═════ Dataset

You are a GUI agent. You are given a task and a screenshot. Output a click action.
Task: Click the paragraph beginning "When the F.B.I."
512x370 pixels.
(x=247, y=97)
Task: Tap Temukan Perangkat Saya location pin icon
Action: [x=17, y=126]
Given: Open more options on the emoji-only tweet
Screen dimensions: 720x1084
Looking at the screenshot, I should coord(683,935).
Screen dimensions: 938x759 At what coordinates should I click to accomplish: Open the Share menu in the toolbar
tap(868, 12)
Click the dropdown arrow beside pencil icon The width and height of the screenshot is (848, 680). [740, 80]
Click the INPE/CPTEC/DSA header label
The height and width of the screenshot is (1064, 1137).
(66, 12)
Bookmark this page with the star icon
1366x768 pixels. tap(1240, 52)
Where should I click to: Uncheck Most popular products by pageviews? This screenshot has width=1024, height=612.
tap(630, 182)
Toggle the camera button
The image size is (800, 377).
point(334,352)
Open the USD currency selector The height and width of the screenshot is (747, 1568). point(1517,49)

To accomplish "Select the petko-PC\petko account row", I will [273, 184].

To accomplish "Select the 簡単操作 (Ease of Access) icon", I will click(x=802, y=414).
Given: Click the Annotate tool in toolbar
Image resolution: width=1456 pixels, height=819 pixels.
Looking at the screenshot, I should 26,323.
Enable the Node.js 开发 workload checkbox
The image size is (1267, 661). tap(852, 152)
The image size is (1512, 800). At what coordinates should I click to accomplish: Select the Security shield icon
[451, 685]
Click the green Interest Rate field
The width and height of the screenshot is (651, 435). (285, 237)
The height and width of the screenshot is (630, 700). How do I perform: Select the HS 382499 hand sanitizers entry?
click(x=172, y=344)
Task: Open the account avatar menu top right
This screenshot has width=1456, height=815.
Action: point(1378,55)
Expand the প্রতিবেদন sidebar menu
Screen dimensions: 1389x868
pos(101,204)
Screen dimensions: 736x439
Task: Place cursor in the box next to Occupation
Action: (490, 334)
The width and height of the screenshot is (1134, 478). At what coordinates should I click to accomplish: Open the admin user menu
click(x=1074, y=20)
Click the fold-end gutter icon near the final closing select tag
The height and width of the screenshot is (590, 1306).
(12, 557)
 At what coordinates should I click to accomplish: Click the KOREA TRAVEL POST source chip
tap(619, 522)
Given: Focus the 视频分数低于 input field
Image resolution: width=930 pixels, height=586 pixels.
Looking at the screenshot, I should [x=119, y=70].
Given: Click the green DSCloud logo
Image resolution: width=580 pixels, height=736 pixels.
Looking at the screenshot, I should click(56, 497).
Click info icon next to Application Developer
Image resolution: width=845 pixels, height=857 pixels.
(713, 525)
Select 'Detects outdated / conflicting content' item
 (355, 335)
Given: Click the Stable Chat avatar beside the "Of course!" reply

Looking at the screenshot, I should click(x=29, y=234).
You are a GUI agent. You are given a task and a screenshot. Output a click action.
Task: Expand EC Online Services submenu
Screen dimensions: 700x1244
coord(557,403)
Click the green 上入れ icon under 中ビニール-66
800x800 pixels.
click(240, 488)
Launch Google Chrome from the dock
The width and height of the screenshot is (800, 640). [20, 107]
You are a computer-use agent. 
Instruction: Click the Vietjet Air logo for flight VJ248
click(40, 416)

══════════

**Exercise directions:**
Read the records above. Show each line that has the string "account".

**Task result:**
To accomplish "Select the petko-PC\petko account row", I will [273, 184].
Task: Open the account avatar menu top right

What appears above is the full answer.